Problem requirements: Please decide whether each statement agrees with the text on cellular senescence and metabolic syndrome, answering yes or no and quoting the deciding words of the text: (a) NAFLD progresses into NASH in roughly a quarter of patients; (b) in mice, dietary restriction worsened the rise in hepatocyte senescence markers caused by excessive calorie intake; (c) inhibiting Cdk4 reversed hepatic steatosis.

Top of Page text

Potential mechanisms by which senescent cells contribute to adipose tissue dysfunction. Healthy adipose tissue is able to adapt to nutrient availability and environmental changes through adipogenesis providing metabolic flexibility. Senescent cell accumulation leads to increased secretion of SASP factors which can attract immune cells leading to low grade inflammation, insulin resistance and decreased formation of white and beige adipocytes. These changes can disturb systemic metabolic homeostasis. This figure was created using Servier Medical Art (http://smart.servier.com/).

Potential mechanisms by which senescent cells contribute to adipose tissue dysfunction. Healthy adipose tissue is able to adapt to nutrient availability and environmental changes through adipogenesis providing metabolic flexibility. Senescent cell accumulation leads to increased secretion of SASP factors which can attract immune cells leading to low grade inflammation, insulin resistance and decreased formation of white and beige adipocytes. These changes can disturb systemic metabolic homeostasis. This figure was created using Servier Medical Art (http://smart.servier.com/).

THE ROLE OF CELLULAR SENESCENCE IN METABOLIC SYNDROME RELATED COMPLICATIONS

Accumulation of senescent cells in adipose tissue seems to play an important causal role in accelerated development of metabolic syndrome with age. Insulin resistance and dyslipidaemia are important inducers of metabolic diseases, such as T2DM, NAFLD and cardiovascular diseases. Here, we will discuss the latest research regarding the role of senescence in the pathophysiology of NAFLD and atherosclerosis.

Role of senescence in nonalcoholic fatty liver disease

Metabolic syndrome is a major risk factor for the development and progression of NAFLD, the most common liver disease worldwide and one of the most serious diseases associated with obesity with an estimated worldwide prevalence of 25% [60]. NAFLD is characterized by accumulation of excess fat within hepatocytes (steatosis). Although in itself relatively benign, it progresses in approximately 25% of all patients into nonalcoholic steatohepatitis (NASH), which can eventually develop into more serious conditions such as fibrosis, cirrhosis and hepatocellular carcinoma (HCC) [61]. Senescent cell accumulation has been reported in human livers, which correlated with T2DM, hepatic steatosis progression and fibrosis stage [22,62-64]. Excessive calorie intake in mice resulted in upregulation of senescence markers in hepatocytes, which was closely correlated with lipid deposition in the liver and was ameliorated by both dietary restriction and exercise [28,33▪▪,41,65,66]. A disturbed metabolic homeostasis can also trigger senescent cell accumulation associated with liver steatosis as seen in adipose-specific Mdm2-knockout mice [58] or muscle-specific mitochondrial fusion protein optic atrophy 1 (Opa1) deficient mice [67]. Induction of senescence in isolated primary hepatocytes promoted steatosis due to mitochondrial dysfunction followed by reduced fatty acid oxidation capacity [33▪▪]. One of the pathways involved in the development of age-associated hepatic steatosis might be the Cdk4-C/EBPα-p300 axis, as inhibition of cyclin dependent kinase 4 (Cdk4) reversed hepatic steatosis via reduction in C/EBPα-p300 complexes, resulting in reduction of senescent cells and alterations of chromatin structures in hepatocytes [68]. Importantly, senescent cells seem to contribute to NAFLD, as elimination of senescent cells, using the INK-ATTAC transgene reduced fat accumulation in the liver of aged, obese and diabetic mice [33▪▪] (Table 1) (Fig. 2).

Bottom of Page text
Top of Excerpted records

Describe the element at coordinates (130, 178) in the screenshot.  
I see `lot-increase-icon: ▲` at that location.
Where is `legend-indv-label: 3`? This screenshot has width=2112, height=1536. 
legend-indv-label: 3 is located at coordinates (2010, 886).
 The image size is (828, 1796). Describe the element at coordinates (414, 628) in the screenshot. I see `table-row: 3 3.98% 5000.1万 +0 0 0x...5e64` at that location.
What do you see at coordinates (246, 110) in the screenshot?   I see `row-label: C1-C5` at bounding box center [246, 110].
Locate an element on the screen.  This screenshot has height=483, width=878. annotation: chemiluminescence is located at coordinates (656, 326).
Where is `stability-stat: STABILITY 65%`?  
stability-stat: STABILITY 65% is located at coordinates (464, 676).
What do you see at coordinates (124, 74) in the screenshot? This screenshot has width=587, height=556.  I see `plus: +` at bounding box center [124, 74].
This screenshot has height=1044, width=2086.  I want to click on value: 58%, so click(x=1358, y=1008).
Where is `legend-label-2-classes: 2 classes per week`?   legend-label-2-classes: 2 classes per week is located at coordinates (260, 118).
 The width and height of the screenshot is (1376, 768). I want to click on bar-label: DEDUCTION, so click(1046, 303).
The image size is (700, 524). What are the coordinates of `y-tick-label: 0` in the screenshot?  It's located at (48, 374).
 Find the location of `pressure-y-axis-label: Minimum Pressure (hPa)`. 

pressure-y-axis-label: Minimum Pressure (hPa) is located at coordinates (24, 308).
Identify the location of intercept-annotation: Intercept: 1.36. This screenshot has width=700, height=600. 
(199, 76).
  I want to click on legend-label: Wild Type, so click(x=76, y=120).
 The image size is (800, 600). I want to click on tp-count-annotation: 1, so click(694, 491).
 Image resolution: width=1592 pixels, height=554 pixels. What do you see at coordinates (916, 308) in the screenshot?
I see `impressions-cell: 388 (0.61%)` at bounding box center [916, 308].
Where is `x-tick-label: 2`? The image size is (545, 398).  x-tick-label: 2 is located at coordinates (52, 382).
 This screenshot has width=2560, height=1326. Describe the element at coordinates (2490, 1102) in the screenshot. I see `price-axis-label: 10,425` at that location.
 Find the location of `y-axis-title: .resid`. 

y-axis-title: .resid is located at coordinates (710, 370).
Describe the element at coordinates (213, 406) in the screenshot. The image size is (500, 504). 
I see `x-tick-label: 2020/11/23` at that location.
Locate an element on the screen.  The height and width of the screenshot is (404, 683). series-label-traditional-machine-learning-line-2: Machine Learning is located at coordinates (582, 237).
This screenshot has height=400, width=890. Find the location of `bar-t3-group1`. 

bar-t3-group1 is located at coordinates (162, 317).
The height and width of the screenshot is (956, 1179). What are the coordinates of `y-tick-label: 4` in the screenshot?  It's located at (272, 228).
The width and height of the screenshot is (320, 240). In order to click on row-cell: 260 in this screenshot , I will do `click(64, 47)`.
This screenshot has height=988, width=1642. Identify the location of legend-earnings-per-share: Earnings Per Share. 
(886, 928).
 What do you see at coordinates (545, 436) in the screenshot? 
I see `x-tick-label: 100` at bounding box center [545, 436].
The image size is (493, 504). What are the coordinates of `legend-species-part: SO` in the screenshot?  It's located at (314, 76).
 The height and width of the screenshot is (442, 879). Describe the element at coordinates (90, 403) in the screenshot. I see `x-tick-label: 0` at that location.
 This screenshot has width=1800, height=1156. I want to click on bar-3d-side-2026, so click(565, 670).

Bottom of Excerpted records

Task output:
(a) Yes: "it progresses in approximately 25% of all patients into nonalcoholic steatohepatitis (NASH)"
(b) No: "was ameliorated by both dietary restriction and exercise"
(c) Yes: "inhibition of cyclin dependent kinase 4 (Cdk4) reversed hepatic steatosis"